Ian W. Flinn, MD, PhD
With several approvals this past year, chimeric antigen receptor (CAR) T-cell therapy is becoming a significant part of treatment for select patients with hematologic malignancies.
Tisagenlecleucel (Kymriah) was approved by the FDA in May 2018 for adult patients with relapsed/refractory large B-cell lymphoma, including diffuse large B-cell lymphoma (DLBCL), high-grade B-cell lymphoma and DLBCL arising from follicular lymphoma, after 2 or more lines of systemic therapy. The approval was based on findings from the phase II JULIET study, updated data of which showed an overall response rate (ORR) of 52%, with a complete response (CR) rate of 40%.1
Previously, the FDA approved the CAR T-cell therapy axicabtagene ciloleucel (axi-cel; Yescarta) in October 2017 as a treatment for adults with relapsed/refractory non-Hodgkin lymphoma (NHL). The decision was based on findings from the single-arm ZUMA-1 study, in which axi-cel demonstrated an ORR of 82% and a CR rate of 54%. After 8.7 months of follow-up, 39% of patients remained in CR.2
Longer follow-up presented at the 2018 ASCO Annual Meeting showed that, at a median follow-up of 15.4 months, the ORR was 82% and the CR rate increased to 58%.3
According to Ian W. Flinn, MD, PhD, this new avenue of treatment has brought hope to doctors and patients alike, but there is still a long way to go before it becomes part of frontline therapy.

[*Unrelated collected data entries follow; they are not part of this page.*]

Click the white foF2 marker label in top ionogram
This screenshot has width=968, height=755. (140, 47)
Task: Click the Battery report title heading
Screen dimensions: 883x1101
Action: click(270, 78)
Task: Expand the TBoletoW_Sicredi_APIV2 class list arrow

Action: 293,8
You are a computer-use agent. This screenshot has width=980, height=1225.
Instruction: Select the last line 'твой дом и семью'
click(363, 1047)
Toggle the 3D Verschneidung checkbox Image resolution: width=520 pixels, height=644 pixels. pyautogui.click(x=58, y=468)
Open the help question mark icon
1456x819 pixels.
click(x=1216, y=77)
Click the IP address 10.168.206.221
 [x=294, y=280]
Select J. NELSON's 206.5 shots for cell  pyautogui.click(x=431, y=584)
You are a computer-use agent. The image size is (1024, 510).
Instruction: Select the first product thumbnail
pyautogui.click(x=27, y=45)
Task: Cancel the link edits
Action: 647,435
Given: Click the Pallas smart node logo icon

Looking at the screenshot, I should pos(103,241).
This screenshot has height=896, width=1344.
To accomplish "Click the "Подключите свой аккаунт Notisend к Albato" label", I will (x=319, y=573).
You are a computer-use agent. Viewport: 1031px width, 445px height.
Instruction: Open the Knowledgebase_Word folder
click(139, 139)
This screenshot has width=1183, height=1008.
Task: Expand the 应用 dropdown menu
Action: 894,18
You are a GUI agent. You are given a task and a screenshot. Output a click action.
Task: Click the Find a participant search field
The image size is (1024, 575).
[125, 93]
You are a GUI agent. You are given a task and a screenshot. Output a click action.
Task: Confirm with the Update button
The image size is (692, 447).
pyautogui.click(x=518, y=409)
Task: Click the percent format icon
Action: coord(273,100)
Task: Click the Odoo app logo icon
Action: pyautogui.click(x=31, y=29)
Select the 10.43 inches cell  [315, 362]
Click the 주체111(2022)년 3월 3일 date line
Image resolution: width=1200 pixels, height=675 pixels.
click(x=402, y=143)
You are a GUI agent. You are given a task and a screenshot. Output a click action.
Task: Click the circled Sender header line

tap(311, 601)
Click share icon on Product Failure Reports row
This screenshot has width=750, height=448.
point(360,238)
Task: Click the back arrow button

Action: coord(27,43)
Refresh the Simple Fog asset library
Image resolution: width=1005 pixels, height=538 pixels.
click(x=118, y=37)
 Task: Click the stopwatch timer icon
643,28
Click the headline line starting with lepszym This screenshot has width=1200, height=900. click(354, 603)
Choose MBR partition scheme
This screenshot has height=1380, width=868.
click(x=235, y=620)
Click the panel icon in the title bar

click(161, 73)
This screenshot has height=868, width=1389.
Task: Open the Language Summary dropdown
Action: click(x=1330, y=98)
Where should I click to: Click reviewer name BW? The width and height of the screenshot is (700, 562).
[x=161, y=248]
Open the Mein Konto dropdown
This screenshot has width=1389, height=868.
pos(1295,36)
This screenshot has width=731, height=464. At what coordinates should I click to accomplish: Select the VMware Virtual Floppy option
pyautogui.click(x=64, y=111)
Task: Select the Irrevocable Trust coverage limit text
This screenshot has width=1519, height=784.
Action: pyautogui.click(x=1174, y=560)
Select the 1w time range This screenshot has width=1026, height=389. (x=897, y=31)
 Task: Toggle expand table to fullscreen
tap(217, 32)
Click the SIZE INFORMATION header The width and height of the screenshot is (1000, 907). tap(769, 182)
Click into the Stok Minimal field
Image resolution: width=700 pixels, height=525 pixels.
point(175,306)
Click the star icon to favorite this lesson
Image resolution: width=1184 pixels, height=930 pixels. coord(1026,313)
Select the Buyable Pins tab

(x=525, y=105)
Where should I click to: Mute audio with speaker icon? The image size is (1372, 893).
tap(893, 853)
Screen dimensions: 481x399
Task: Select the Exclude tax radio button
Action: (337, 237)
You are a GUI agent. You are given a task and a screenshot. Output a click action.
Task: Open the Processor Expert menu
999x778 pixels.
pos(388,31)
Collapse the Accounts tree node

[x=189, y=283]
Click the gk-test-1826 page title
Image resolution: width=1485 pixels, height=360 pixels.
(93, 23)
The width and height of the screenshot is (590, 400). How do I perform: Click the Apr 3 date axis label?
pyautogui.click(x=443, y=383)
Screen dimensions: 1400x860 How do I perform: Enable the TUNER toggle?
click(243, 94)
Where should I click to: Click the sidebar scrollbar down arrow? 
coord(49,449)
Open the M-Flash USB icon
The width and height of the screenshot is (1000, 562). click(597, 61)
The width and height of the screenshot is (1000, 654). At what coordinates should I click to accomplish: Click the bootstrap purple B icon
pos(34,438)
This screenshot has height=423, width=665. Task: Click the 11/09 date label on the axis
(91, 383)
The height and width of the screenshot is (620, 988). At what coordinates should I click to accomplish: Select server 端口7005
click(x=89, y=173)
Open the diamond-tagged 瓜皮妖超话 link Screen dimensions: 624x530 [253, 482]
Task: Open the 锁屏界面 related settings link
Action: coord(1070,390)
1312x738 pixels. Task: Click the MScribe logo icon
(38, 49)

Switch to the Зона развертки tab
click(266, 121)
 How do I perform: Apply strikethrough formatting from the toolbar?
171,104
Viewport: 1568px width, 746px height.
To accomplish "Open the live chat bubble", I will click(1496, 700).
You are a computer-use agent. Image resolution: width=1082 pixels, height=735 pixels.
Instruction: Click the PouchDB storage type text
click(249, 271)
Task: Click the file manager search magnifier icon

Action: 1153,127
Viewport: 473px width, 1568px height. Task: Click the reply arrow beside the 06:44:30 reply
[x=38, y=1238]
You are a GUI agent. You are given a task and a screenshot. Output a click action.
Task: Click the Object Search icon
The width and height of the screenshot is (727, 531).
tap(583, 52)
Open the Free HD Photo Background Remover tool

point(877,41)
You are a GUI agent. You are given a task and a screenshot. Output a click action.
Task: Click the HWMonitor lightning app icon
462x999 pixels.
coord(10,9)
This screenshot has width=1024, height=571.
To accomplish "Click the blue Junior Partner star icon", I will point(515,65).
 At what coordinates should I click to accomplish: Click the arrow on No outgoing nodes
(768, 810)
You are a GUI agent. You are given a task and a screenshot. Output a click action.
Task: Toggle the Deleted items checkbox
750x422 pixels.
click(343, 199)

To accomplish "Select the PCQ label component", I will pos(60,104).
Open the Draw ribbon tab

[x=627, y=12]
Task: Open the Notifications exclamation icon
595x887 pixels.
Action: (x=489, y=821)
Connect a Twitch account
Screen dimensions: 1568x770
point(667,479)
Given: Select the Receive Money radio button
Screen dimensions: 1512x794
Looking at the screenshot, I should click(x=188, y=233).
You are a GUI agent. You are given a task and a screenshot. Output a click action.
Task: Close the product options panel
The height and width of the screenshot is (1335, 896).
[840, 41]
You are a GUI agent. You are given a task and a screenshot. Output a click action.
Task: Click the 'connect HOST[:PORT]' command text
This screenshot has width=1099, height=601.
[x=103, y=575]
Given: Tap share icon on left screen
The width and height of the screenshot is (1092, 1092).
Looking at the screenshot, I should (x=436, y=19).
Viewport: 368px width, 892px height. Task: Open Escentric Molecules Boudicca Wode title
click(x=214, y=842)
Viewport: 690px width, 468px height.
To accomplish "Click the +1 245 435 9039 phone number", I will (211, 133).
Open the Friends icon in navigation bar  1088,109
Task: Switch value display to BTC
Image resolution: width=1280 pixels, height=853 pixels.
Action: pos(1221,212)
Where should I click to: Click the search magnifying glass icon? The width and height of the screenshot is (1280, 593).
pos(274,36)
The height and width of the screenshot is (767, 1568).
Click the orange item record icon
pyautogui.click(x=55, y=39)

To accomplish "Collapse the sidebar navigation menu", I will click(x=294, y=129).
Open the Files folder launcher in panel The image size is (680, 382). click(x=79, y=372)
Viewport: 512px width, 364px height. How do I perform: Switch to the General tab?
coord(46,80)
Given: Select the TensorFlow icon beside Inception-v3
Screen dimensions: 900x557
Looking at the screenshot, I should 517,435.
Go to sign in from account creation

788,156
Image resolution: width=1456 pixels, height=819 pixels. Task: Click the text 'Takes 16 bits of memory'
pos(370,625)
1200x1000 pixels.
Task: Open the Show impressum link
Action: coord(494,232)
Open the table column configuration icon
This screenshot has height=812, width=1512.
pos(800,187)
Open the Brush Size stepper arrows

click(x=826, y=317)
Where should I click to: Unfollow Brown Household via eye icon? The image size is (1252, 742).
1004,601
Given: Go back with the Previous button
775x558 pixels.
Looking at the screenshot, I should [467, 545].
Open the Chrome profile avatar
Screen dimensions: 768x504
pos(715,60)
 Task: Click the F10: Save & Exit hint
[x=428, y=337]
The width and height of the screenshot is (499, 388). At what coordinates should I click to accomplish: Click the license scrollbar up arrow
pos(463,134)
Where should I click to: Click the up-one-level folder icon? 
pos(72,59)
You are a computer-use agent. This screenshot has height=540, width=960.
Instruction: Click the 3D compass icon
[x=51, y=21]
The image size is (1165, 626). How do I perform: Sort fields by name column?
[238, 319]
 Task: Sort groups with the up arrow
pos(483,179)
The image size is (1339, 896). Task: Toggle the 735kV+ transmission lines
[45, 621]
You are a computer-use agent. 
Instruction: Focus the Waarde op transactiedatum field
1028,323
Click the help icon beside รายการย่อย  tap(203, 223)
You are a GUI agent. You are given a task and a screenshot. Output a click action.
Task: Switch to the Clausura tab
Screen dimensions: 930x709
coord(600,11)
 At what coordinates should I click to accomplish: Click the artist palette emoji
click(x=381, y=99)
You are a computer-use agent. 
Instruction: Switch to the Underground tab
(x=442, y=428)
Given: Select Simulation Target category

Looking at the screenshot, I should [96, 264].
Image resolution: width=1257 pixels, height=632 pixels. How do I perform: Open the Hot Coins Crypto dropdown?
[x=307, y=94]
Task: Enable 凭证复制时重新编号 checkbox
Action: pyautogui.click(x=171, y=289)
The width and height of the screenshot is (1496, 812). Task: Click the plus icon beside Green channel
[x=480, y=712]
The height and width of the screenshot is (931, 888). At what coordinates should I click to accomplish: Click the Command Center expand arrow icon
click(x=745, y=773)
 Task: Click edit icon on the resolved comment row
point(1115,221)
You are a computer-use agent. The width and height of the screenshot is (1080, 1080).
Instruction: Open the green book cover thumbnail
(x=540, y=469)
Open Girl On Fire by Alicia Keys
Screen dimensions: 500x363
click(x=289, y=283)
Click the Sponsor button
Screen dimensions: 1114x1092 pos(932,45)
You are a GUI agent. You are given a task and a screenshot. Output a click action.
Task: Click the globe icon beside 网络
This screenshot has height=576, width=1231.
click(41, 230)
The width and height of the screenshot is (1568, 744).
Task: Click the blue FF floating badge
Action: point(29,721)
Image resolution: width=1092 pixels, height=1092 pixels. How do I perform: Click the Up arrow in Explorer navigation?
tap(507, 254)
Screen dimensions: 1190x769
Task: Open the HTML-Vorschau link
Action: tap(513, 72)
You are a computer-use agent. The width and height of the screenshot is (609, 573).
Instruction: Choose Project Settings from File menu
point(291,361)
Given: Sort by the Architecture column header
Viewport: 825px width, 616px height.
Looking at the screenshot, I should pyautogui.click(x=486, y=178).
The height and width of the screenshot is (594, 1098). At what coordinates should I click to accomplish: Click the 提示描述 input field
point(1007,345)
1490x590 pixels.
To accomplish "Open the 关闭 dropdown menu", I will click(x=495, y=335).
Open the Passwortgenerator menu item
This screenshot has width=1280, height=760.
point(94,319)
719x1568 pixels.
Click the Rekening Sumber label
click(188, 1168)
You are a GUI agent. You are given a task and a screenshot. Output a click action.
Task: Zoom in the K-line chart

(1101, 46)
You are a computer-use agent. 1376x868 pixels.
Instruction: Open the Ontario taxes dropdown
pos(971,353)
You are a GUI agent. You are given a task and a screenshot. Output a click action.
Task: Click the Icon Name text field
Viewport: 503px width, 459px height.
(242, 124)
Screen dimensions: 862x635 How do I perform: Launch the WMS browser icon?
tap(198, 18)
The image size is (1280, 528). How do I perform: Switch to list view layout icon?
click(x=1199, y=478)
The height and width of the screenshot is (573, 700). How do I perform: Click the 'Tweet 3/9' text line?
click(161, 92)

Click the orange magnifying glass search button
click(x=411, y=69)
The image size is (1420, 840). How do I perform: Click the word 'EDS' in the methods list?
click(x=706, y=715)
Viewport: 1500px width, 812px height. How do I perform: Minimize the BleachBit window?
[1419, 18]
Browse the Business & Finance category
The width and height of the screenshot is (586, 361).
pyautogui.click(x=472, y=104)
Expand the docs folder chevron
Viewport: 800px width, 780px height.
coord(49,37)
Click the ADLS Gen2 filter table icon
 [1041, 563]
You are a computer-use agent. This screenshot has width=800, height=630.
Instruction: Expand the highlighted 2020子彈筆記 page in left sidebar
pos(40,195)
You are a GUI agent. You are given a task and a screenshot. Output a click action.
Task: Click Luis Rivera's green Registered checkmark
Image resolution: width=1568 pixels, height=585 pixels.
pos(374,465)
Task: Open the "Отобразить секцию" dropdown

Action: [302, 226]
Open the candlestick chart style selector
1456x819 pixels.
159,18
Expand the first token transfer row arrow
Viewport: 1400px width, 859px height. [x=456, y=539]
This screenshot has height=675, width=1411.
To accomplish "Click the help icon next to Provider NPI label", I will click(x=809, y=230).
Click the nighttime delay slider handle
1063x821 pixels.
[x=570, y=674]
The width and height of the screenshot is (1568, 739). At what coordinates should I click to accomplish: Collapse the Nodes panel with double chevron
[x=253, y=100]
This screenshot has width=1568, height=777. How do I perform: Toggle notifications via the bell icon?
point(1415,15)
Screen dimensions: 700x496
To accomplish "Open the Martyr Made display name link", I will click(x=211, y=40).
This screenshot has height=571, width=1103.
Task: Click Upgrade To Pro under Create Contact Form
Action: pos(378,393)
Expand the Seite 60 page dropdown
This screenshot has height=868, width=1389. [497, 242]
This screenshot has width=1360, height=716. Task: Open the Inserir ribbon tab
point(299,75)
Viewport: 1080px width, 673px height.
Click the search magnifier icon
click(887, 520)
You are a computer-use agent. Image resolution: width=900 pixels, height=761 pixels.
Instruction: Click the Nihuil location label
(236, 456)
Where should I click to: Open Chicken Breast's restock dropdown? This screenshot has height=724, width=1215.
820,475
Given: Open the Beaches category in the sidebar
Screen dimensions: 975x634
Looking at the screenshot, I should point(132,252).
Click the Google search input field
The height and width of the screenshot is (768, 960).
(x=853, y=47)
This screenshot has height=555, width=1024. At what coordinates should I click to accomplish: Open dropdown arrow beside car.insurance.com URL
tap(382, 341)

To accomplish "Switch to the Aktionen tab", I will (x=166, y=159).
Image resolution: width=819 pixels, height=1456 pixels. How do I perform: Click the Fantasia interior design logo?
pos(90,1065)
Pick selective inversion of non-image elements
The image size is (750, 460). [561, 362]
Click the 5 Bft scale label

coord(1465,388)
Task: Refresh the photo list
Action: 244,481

In an interview during the 2018 OncLive®
State of the Science Summit™, A Summer of Progress: Updates from ASCO 2018, Flinn, director of lymphoma research, principal investigator, Sarah Cannon Research Institute, discussed the latest developments with CAR T-cell therapies and other recent advances in the field of lymphoma.
OncLive: Can you provide some background to your presentation on lymphoma?
I spoke about a number of different presentations that have occurred over the last 6 months, at the 2018 ASCO Annual Meeting and other meetings, looking at advances in both Hodgkin lymphoma and NHL, including small molecule inhibitors, chemotherapy, and CAR T-cell therapy.
What are some key updates from these recent data?
In follicular lymphoma, one of the key updates is the RELEVANCE study that compared rituximab (Rituxan) and chemotherapy with rituximab and lenalidomide (Revlimid; R2
). This study was a large, international trial. It was based on some phase II data that suggested the R2
regimen, rituximab plus lenalidomide, had very high remission rates and very tolerable toxicity. Therefore, that was an exciting phase II study that led to this randomized trial.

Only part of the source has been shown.